5 surprising items to save for your kids

Preserve memories for your children with these unexpected keepsakes.
by Sarah Robbins


1. Insignificant objects from significant occasions.
People should pass along the diamonds and the Picassos. Kidding! In all seriousness, focus on keepsakes that represent something you're passionate about, things that will help your kids understand what matters to you. In 1968 I went to a concert in London featuring the Doors and Jefferson Airplane. A handbill was given out, and I held on to it. I kept it in a folder, and each time I moved, I would find it again. I didn't think much about it until I talked to the person who appraises rock memorabilia for the TV show I appear on. To my surprise, that handbill was valued at about $1,000. But, of course, in terms of nostalgic value, it's worth even more.

Eric Silver is the director of Lillian Nassau, a New York City-based antiques gallery, and an appraiser on PBS's Antiques Roadshow.

Related: Start a New Family Tradition

2. Something mortifying from your childhood.
You should hang on to your most awkward teen memento so your kids know that you can relate to them. I'm thinking of the photo where you and your sisters were forced to wear matching outfits or the one in which you piled on top of your family in a pyramid formation. Mine shows me (at age 14), my brother, and my parents in skis at the top of a mountain, doing a Rockettes kick line. It actually inspired me to create the website AwkwardFamilyPhotos.com. For many years, I thought the photo was embarrassing; now I see the beauty in it. We all love our families, but there is value in capturing not just the great moments we share with them but the weird ones, too. They're often the most revealing.

Mike Bender
is the cofounder of AwkwardFamilyPhotos.com.
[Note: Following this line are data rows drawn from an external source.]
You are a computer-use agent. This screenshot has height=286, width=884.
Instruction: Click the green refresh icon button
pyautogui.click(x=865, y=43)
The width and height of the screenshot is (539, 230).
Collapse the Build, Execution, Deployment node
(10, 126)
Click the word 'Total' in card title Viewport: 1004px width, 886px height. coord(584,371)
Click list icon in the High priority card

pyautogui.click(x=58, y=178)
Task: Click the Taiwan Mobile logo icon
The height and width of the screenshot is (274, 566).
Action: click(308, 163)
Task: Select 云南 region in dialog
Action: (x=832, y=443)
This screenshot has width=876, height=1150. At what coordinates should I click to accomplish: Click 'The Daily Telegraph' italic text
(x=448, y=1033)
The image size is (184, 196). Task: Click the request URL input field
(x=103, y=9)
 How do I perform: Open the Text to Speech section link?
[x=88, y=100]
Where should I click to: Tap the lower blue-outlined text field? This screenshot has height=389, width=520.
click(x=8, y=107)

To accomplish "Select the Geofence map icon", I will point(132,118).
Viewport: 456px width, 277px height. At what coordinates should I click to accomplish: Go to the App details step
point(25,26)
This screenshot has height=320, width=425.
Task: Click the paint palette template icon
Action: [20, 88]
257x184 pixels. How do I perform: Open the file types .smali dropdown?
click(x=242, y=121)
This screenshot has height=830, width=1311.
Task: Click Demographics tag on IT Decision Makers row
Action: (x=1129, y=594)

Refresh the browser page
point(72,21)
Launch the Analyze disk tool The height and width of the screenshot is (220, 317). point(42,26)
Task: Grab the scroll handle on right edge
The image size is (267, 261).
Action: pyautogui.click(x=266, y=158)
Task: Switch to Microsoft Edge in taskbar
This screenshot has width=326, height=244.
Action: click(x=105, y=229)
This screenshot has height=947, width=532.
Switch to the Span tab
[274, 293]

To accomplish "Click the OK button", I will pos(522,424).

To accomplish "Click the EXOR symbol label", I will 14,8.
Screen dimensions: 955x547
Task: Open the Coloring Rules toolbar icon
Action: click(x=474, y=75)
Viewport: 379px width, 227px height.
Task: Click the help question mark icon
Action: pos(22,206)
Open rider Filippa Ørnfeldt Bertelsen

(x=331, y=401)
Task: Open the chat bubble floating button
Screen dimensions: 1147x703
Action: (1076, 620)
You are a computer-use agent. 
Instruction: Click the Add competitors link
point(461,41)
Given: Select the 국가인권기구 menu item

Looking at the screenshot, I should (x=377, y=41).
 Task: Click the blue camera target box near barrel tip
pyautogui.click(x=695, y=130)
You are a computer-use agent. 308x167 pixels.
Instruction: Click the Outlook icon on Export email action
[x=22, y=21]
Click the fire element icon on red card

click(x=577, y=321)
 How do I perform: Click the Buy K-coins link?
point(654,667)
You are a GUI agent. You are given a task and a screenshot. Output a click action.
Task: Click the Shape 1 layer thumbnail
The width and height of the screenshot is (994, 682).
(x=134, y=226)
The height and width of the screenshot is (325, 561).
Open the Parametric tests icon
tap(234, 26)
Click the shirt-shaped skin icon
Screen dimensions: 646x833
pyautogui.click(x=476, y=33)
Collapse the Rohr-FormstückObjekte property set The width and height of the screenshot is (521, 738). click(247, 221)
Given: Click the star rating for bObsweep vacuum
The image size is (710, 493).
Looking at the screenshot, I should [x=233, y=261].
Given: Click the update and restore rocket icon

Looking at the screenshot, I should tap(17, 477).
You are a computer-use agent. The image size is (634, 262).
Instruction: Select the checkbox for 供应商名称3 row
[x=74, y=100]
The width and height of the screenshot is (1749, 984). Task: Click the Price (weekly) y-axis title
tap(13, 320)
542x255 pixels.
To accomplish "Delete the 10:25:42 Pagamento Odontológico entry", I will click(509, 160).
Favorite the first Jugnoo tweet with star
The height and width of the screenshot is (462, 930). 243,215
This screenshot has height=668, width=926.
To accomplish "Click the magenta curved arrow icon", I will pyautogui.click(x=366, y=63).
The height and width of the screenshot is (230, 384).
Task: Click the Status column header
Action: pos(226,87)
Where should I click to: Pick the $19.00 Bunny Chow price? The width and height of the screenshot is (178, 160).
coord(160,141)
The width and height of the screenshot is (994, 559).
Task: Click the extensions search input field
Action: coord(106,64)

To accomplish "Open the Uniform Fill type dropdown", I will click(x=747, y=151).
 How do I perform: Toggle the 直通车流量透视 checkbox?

3. Your practical, high-quality household items.
People really love getting stuff they can use: those big soup ladles, or prayer books and Rosary beads, which are functional while helping people feel close to their ancestors. One of my clients was thrilled to find candle-sticks that had belonged to her great-grandmother. Now she plans to light them during her weekly Shabbat dinners. Family history doesn't do any good when it's stuck in a drawer.

Rafael Guber is a consulting genealogist to the Simon Wiesenthal Center's Museum of Tolerance, in Los Angeles.

Related: New Uses for Holiday Things

4. Something your descendants can repurpose.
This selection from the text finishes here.